# [Material provided]
*** Begin section ***
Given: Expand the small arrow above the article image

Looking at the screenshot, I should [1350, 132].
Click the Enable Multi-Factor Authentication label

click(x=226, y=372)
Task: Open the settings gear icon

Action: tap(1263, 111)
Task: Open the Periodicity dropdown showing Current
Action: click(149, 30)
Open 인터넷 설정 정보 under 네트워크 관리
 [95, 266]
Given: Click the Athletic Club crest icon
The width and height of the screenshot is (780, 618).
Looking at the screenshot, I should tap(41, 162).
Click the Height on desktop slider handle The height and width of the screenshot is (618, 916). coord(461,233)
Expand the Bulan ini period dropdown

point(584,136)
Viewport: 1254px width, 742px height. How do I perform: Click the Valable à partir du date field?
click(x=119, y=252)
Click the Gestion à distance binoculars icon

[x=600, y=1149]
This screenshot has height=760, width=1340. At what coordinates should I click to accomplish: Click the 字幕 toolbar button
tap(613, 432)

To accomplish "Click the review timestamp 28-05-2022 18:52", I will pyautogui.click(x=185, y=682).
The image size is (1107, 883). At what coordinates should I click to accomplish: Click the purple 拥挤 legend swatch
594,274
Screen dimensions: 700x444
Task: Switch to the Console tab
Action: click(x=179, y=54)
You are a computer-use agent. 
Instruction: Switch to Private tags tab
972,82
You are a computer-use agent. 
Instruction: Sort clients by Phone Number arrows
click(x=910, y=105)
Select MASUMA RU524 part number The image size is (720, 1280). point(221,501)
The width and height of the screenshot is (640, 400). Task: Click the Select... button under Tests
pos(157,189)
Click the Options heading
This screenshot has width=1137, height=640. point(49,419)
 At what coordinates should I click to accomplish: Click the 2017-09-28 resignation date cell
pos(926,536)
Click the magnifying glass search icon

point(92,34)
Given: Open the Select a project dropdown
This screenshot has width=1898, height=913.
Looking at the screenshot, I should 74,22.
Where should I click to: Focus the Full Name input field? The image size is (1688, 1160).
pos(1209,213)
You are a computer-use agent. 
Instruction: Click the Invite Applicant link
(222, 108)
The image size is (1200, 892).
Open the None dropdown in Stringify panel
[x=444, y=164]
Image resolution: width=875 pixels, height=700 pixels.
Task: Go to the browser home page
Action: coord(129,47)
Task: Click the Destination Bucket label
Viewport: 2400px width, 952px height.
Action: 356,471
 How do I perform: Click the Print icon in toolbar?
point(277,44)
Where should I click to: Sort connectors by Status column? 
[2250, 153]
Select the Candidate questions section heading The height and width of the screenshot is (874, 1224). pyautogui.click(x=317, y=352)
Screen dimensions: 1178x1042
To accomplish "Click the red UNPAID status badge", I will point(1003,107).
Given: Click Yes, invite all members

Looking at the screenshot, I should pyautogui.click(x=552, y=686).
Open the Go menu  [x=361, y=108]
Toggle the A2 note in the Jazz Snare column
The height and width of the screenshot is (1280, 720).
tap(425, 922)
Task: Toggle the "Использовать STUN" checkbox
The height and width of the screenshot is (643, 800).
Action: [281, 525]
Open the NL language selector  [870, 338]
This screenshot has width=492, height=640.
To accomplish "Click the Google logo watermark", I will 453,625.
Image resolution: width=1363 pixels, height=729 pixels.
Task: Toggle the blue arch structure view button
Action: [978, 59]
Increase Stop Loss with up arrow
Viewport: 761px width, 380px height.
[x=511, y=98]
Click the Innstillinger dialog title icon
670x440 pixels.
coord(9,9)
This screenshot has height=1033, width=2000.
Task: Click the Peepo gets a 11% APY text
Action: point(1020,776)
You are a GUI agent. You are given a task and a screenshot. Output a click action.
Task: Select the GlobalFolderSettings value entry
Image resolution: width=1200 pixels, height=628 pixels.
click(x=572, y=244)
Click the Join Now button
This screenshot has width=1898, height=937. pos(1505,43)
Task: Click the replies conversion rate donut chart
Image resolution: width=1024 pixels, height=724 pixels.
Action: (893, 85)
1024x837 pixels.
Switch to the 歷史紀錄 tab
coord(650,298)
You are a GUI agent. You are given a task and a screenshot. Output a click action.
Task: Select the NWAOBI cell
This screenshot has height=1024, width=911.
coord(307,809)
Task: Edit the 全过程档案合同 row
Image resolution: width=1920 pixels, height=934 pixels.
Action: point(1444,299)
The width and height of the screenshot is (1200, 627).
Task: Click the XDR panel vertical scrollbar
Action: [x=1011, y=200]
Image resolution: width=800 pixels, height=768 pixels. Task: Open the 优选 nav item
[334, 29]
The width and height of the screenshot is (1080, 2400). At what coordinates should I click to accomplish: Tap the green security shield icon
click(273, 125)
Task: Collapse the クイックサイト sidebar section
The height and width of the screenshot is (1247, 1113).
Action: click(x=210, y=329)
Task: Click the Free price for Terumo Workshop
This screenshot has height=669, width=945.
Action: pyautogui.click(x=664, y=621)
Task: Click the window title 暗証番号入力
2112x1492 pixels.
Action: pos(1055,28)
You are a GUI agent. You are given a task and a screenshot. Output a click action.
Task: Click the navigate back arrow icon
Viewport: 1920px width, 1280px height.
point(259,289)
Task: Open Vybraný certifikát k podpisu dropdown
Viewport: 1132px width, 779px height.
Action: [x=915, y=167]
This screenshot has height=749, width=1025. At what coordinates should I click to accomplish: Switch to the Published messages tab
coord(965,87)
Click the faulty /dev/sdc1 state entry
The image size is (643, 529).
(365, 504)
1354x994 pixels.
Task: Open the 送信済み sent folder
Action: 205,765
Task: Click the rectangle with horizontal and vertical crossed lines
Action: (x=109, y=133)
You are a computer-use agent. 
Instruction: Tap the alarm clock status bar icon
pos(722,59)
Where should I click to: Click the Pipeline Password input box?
*** End section ***
# [Your assignment]
Each line of the data must be set down again as it is.

# [Exercise solution]
Given: Expand the small arrow above the article image

Looking at the screenshot, I should [1350, 132].
Click the Enable Multi-Factor Authentication label

click(x=226, y=372)
Task: Open the settings gear icon

Action: tap(1263, 111)
Task: Open the Periodicity dropdown showing Current
Action: click(149, 30)
Open 인터넷 설정 정보 under 네트워크 관리
 [95, 266]
Given: Click the Athletic Club crest icon
The width and height of the screenshot is (780, 618).
Looking at the screenshot, I should tap(41, 162).
Click the Height on desktop slider handle The height and width of the screenshot is (618, 916). coord(461,233)
Expand the Bulan ini period dropdown

point(584,136)
Viewport: 1254px width, 742px height. How do I perform: Click the Valable à partir du date field?
click(x=119, y=252)
Click the Gestion à distance binoculars icon

[x=600, y=1149]
This screenshot has height=760, width=1340. At what coordinates should I click to accomplish: Click the 字幕 toolbar button
tap(613, 432)

To accomplish "Click the review timestamp 28-05-2022 18:52", I will pyautogui.click(x=185, y=682).
The image size is (1107, 883). At what coordinates should I click to accomplish: Click the purple 拥挤 legend swatch
594,274
Screen dimensions: 700x444
Task: Switch to the Console tab
Action: click(x=179, y=54)
You are a computer-use agent. 
Instruction: Switch to Private tags tab
972,82
You are a computer-use agent. 
Instruction: Sort clients by Phone Number arrows
click(x=910, y=105)
Select MASUMA RU524 part number The image size is (720, 1280). point(221,501)
The width and height of the screenshot is (640, 400). Task: Click the Select... button under Tests
pos(157,189)
Click the Options heading
This screenshot has width=1137, height=640. point(49,419)
 At what coordinates should I click to accomplish: Click the 2017-09-28 resignation date cell
pos(926,536)
Click the magnifying glass search icon

point(92,34)
Given: Open the Select a project dropdown
This screenshot has width=1898, height=913.
Looking at the screenshot, I should 74,22.
Where should I click to: Focus the Full Name input field? The image size is (1688, 1160).
pos(1209,213)
You are a computer-use agent. 
Instruction: Click the Invite Applicant link
(222, 108)
The image size is (1200, 892).
Open the None dropdown in Stringify panel
[x=444, y=164]
Image resolution: width=875 pixels, height=700 pixels.
Task: Go to the browser home page
Action: coord(129,47)
Task: Click the Destination Bucket label
Viewport: 2400px width, 952px height.
Action: 356,471
 How do I perform: Click the Print icon in toolbar?
point(277,44)
Where should I click to: Sort connectors by Status column? 
[2250, 153]
Select the Candidate questions section heading The height and width of the screenshot is (874, 1224). pyautogui.click(x=317, y=352)
Screen dimensions: 1178x1042
To accomplish "Click the red UNPAID status badge", I will point(1003,107).
Given: Click Yes, invite all members

Looking at the screenshot, I should pyautogui.click(x=552, y=686).
Open the Go menu  [x=361, y=108]
Toggle the A2 note in the Jazz Snare column
The height and width of the screenshot is (1280, 720).
tap(425, 922)
Task: Toggle the "Использовать STUN" checkbox
The height and width of the screenshot is (643, 800).
Action: [281, 525]
Open the NL language selector  [870, 338]
This screenshot has width=492, height=640.
To accomplish "Click the Google logo watermark", I will 453,625.
Image resolution: width=1363 pixels, height=729 pixels.
Task: Toggle the blue arch structure view button
Action: [978, 59]
Increase Stop Loss with up arrow
Viewport: 761px width, 380px height.
[x=511, y=98]
Click the Innstillinger dialog title icon
670x440 pixels.
coord(9,9)
This screenshot has height=1033, width=2000.
Task: Click the Peepo gets a 11% APY text
Action: point(1020,776)
You are a GUI agent. You are given a task and a screenshot. Output a click action.
Task: Select the GlobalFolderSettings value entry
Image resolution: width=1200 pixels, height=628 pixels.
click(x=572, y=244)
Click the Join Now button
This screenshot has width=1898, height=937. pos(1505,43)
Task: Click the replies conversion rate donut chart
Image resolution: width=1024 pixels, height=724 pixels.
Action: (893, 85)
1024x837 pixels.
Switch to the 歷史紀錄 tab
coord(650,298)
You are a GUI agent. You are given a task and a screenshot. Output a click action.
Task: Select the NWAOBI cell
This screenshot has height=1024, width=911.
coord(307,809)
Task: Edit the 全过程档案合同 row
Image resolution: width=1920 pixels, height=934 pixels.
Action: point(1444,299)
The width and height of the screenshot is (1200, 627).
Task: Click the XDR panel vertical scrollbar
Action: [x=1011, y=200]
Image resolution: width=800 pixels, height=768 pixels. Task: Open the 优选 nav item
[334, 29]
The width and height of the screenshot is (1080, 2400). At what coordinates should I click to accomplish: Tap the green security shield icon
click(273, 125)
Task: Collapse the クイックサイト sidebar section
The height and width of the screenshot is (1247, 1113).
Action: click(x=210, y=329)
Task: Click the Free price for Terumo Workshop
This screenshot has height=669, width=945.
Action: pyautogui.click(x=664, y=621)
Task: Click the window title 暗証番号入力
2112x1492 pixels.
Action: pos(1055,28)
You are a GUI agent. You are given a task and a screenshot. Output a click action.
Task: Click the navigate back arrow icon
Viewport: 1920px width, 1280px height.
point(259,289)
Task: Open Vybraný certifikát k podpisu dropdown
Viewport: 1132px width, 779px height.
Action: [x=915, y=167]
This screenshot has height=749, width=1025. At what coordinates should I click to accomplish: Switch to the Published messages tab
coord(965,87)
Click the faulty /dev/sdc1 state entry
The image size is (643, 529).
(365, 504)
1354x994 pixels.
Task: Open the 送信済み sent folder
Action: 205,765
Task: Click the rectangle with horizontal and vertical crossed lines
Action: (x=109, y=133)
You are a computer-use agent. 
Instruction: Tap the alarm clock status bar icon
pos(722,59)
Where should I click to: Click the Pipeline Password input box?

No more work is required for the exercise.